= What is being asked =
Please return, word for word, the line containing "Sort by the Описание атрибута column header" and each line after it through the end of the data below, and nothing else.

Available records Start Marker

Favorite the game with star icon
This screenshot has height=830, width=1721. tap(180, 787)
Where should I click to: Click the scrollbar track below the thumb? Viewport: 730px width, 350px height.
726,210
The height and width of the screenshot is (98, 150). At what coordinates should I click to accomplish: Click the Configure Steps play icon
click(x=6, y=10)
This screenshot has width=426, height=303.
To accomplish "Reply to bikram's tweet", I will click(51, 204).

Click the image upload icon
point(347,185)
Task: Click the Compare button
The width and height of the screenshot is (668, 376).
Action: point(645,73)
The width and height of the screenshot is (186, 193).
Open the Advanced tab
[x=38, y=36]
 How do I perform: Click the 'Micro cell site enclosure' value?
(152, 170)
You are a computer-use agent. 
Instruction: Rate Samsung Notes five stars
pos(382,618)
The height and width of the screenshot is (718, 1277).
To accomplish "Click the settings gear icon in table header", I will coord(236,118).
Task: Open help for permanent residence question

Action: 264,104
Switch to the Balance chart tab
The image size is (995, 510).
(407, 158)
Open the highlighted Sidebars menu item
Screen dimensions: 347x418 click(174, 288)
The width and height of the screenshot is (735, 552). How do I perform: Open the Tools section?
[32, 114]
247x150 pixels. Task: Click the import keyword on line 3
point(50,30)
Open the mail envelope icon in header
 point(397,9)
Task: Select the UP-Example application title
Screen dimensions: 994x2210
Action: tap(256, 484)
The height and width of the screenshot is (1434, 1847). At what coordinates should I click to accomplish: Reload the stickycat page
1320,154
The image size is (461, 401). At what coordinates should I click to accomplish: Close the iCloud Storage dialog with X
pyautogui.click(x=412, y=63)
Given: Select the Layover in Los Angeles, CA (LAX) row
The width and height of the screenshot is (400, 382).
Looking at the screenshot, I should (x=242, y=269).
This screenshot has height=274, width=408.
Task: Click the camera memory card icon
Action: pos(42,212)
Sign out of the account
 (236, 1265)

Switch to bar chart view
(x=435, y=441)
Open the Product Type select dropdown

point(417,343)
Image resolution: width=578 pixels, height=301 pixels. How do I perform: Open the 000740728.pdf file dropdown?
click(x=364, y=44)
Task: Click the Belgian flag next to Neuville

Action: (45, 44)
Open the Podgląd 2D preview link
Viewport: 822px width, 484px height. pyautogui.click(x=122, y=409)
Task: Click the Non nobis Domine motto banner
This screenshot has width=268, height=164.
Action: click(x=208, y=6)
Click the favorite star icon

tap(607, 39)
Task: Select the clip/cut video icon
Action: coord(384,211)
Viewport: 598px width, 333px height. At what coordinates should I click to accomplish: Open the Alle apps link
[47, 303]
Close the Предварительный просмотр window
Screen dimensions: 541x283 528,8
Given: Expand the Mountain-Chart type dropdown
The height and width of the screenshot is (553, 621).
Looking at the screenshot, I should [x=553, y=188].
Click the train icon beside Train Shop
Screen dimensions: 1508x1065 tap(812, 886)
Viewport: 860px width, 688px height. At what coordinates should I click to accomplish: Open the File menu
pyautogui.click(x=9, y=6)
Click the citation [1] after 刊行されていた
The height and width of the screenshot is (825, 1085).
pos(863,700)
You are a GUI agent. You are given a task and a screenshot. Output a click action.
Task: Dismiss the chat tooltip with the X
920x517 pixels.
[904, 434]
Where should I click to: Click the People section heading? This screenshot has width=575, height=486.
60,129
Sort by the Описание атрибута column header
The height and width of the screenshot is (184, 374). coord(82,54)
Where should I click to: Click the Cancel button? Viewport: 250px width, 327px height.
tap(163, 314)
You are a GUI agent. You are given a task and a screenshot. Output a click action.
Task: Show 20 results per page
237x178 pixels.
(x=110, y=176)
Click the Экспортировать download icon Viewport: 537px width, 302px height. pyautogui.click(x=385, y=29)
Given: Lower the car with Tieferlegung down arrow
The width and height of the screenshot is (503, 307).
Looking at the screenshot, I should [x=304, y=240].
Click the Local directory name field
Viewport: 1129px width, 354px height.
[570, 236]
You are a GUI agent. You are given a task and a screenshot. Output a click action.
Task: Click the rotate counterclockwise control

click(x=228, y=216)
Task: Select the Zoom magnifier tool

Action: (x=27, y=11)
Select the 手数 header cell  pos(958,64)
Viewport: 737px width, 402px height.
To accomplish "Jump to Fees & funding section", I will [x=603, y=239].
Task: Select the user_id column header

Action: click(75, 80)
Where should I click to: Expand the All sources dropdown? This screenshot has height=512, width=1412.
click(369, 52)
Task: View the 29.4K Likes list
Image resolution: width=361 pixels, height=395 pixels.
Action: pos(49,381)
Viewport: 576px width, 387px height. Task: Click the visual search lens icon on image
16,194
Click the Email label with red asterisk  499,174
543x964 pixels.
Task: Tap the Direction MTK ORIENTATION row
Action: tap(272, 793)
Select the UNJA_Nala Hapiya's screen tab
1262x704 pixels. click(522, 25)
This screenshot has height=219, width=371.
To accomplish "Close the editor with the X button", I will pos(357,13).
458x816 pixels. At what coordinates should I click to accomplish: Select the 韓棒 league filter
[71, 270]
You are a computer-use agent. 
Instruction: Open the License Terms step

Available records End Marker

= Problem solution =
Sort by the Описание атрибута column header
The height and width of the screenshot is (184, 374). coord(82,54)
Where should I click to: Click the Cancel button? Viewport: 250px width, 327px height.
tap(163, 314)
You are a GUI agent. You are given a task and a screenshot. Output a click action.
Task: Show 20 results per page
237x178 pixels.
(x=110, y=176)
Click the Экспортировать download icon Viewport: 537px width, 302px height. pyautogui.click(x=385, y=29)
Given: Lower the car with Tieferlegung down arrow
The width and height of the screenshot is (503, 307).
Looking at the screenshot, I should [x=304, y=240].
Click the Local directory name field
Viewport: 1129px width, 354px height.
[570, 236]
You are a GUI agent. You are given a task and a screenshot. Output a click action.
Task: Click the rotate counterclockwise control

click(x=228, y=216)
Task: Select the Zoom magnifier tool

Action: (x=27, y=11)
Select the 手数 header cell  pos(958,64)
Viewport: 737px width, 402px height.
To accomplish "Jump to Fees & funding section", I will [x=603, y=239].
Task: Select the user_id column header

Action: click(75, 80)
Where should I click to: Expand the All sources dropdown? This screenshot has height=512, width=1412.
click(369, 52)
Task: View the 29.4K Likes list
Image resolution: width=361 pixels, height=395 pixels.
Action: pos(49,381)
Viewport: 576px width, 387px height. Task: Click the visual search lens icon on image
16,194
Click the Email label with red asterisk  499,174
543x964 pixels.
Task: Tap the Direction MTK ORIENTATION row
Action: tap(272, 793)
Select the UNJA_Nala Hapiya's screen tab
1262x704 pixels. click(522, 25)
This screenshot has height=219, width=371.
To accomplish "Close the editor with the X button", I will pos(357,13).
458x816 pixels. At what coordinates should I click to accomplish: Select the 韓棒 league filter
[71, 270]
You are a computer-use agent. 
Instruction: Open the License Terms step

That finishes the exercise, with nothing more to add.